OX40/FcγR 多基因人源化小鼠模型的构建及在激动型OX40抗体研究中应用的验证

刘明东，刘小波，赵英杰，张 燕，张慧慧，李福彬

上海交通大学基础医学院免疫学与微生物学系，上海市免疫学研究所，上海200025

单克隆抗体免疫治疗是一种新兴且十分有效的肿瘤治疗方法。以抗细胞毒性T 淋巴细胞相关蛋白 -4（cytotoxic T-lymphocyte-associated protein-4，CTLA-4）抗体和程序性死亡受体 -1（programmed death-1，PD-1）抗体为代表的免疫检查点抑制型抗体已经被广泛应用于临床，James P. Allison 和Tasuku Honjo 作为主要贡献者被授予2018 年诺贝尔生理学或医学奖。然而，免疫检查点抑制型抗体在临床治疗中存在部分患者无效以及出现严重不良反应等问题[1-2]，亟需进一步研发其他治疗手段。作用于免疫共刺激分子，如肿瘤坏死因子受体超家族成员5（tumor necrosis factor receptor superfamily member 5，CD40）、 肿 瘤 坏死因子受体超家族成员4（tumor necrosis factor receptor superfamily member 4，OX40）的激动型抗体被认为是一类具有广泛潜力的抗体，它们能够激活免疫检查点的细胞信号通路[3-4]，进而激活免疫细胞增加免疫系统的反应性，发挥抗肿瘤作用。但是目前激动型抗体尚未被成功应用于临床，需要进一步研发。为此，构建能够有效评估抗体活性的动物模型成为关键。

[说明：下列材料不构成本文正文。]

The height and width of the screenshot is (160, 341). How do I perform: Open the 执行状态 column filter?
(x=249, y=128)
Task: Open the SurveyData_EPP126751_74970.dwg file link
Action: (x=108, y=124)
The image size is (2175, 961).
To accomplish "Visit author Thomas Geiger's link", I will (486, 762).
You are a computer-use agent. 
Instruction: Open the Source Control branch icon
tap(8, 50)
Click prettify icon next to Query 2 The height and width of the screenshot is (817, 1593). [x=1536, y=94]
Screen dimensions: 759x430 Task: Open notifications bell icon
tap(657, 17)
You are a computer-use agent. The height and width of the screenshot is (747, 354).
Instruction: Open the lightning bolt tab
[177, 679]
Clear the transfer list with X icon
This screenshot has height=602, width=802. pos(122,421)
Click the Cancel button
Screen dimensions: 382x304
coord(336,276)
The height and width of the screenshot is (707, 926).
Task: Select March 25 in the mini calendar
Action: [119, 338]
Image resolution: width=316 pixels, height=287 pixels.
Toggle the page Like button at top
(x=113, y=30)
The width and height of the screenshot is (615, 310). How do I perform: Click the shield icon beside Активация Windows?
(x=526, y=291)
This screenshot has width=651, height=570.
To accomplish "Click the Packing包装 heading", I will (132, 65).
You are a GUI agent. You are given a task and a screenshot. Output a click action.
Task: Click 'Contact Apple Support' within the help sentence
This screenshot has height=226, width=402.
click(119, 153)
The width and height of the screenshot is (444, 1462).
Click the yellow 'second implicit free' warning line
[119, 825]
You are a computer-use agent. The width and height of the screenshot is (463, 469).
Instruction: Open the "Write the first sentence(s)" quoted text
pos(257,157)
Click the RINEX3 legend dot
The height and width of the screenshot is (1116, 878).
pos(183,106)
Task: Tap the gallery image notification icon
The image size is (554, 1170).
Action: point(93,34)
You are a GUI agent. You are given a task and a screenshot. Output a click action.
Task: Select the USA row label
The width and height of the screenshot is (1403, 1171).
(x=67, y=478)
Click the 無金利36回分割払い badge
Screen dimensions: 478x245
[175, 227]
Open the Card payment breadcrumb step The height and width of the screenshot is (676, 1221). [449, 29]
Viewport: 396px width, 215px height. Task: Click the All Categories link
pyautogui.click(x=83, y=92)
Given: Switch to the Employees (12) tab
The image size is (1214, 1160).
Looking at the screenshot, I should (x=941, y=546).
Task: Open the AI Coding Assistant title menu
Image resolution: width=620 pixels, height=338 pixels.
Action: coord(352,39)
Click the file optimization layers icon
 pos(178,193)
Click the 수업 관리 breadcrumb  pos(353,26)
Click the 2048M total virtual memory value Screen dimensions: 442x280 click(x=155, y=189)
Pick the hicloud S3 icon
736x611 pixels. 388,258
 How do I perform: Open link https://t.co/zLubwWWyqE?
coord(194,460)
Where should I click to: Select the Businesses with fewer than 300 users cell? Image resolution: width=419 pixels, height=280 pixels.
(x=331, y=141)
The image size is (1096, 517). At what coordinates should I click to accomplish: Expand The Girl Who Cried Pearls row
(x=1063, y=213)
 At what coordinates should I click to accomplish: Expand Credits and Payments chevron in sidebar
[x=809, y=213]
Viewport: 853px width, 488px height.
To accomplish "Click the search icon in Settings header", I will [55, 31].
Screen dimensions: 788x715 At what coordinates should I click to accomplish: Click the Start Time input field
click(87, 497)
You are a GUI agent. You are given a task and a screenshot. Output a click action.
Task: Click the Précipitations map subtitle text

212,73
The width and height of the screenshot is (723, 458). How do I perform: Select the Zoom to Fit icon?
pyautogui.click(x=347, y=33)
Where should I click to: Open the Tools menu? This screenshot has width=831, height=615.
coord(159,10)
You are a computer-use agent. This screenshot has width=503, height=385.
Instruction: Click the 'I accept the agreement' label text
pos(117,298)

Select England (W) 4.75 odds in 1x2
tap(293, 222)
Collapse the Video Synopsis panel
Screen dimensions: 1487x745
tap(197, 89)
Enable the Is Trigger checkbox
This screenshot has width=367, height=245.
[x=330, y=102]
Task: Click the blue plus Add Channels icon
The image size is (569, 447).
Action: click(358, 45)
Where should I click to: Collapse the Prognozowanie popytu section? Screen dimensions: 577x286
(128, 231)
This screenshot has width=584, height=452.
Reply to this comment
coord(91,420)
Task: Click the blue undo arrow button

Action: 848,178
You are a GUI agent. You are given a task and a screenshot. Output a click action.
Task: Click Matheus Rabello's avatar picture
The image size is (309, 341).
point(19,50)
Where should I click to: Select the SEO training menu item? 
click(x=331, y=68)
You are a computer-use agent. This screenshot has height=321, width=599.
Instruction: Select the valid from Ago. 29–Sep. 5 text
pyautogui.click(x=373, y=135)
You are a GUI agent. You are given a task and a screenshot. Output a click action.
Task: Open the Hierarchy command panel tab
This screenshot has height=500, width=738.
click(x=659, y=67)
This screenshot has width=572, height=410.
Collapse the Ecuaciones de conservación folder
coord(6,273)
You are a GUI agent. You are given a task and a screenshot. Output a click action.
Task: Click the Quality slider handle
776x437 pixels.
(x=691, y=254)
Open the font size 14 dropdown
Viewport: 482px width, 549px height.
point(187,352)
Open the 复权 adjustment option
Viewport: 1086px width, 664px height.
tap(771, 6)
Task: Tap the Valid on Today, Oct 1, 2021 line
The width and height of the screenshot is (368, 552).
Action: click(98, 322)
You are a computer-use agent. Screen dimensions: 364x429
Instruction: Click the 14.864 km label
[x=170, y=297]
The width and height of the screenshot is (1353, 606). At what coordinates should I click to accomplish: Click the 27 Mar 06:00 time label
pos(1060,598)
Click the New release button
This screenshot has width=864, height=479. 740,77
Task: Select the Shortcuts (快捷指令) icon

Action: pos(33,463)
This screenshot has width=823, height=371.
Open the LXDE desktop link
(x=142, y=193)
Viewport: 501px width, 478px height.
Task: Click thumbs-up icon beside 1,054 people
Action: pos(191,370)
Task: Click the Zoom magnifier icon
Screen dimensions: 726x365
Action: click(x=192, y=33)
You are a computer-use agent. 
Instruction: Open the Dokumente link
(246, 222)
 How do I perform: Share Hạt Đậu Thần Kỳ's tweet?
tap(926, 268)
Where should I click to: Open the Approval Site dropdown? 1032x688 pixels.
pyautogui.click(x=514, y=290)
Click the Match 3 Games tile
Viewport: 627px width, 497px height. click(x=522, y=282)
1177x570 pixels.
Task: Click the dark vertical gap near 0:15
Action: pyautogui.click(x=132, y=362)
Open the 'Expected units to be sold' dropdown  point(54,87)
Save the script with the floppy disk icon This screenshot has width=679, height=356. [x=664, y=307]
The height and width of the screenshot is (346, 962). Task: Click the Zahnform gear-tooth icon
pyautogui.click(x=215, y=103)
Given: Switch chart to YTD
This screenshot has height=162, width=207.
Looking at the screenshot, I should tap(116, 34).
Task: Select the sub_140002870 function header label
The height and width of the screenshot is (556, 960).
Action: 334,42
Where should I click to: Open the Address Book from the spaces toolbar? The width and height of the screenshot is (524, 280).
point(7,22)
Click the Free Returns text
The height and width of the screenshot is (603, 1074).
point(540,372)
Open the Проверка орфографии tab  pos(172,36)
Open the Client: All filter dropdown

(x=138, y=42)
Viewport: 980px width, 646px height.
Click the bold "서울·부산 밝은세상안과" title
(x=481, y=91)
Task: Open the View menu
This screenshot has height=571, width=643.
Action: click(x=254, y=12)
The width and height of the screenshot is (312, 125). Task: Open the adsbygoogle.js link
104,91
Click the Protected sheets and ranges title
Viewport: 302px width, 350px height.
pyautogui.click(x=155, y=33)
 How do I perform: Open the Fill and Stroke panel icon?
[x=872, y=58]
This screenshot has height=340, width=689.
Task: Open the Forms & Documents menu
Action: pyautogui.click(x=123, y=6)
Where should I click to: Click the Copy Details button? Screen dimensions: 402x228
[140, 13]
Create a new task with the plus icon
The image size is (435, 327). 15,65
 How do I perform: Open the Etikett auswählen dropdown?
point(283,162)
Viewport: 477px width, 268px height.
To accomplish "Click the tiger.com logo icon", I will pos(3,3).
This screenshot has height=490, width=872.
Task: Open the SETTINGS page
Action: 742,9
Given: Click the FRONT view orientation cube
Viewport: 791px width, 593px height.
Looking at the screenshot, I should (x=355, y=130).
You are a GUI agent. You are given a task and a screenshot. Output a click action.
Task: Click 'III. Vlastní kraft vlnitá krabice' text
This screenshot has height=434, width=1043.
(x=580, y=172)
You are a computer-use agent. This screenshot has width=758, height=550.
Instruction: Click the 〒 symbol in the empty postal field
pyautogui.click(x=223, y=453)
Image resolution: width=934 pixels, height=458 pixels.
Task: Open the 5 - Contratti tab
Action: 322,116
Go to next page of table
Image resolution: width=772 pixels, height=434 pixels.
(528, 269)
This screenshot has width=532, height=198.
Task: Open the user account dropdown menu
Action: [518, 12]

OX40 是一类表达在T 细胞上的共刺激分子[5-6]，属于肿瘤坏死因子受体超家族（tumor necrosis factor receptor superfamily，TNFRSF）。激活T 细胞上的OX40 能够明显促进T 细胞增殖，提高T 细胞的反应活性[7-10]。2000 年，Weinberg 等[11]首次在小鼠体内验证了抗OX40 抗体的抗肿瘤作用。虽然目前已经有数种抗OX40 抗体药物进入了临床试验阶段[12]，但抗OX40 抗体的抗肿瘤机制并未被完全阐明。一般认为，抗OX40 抗体可直接激活效应T 细胞的OX40 信号通路，提高免疫细胞对肿瘤细胞的杀伤作用[11]。近年来有研究[13]表明，抗OX40 抗体分子可以通过结合活化型Fcγ 受体（Fcγ receptor，FcγR）来清除肿瘤微环境中高表达OX40 的调节性T 细胞（regulatory T cell，Treg 细胞），解除Treg 细胞对于免疫应答的抑制。也有学者认为，作用于TNFRSF 成员的抗体可能会通过抑制型FcγR 来激活靶点分子的信号通路[13-14]。因此，一个适合抗人OX40 抗体实验的小鼠模型除了要表达人源化的OX40分子，应该同时表达人源化的FcγR。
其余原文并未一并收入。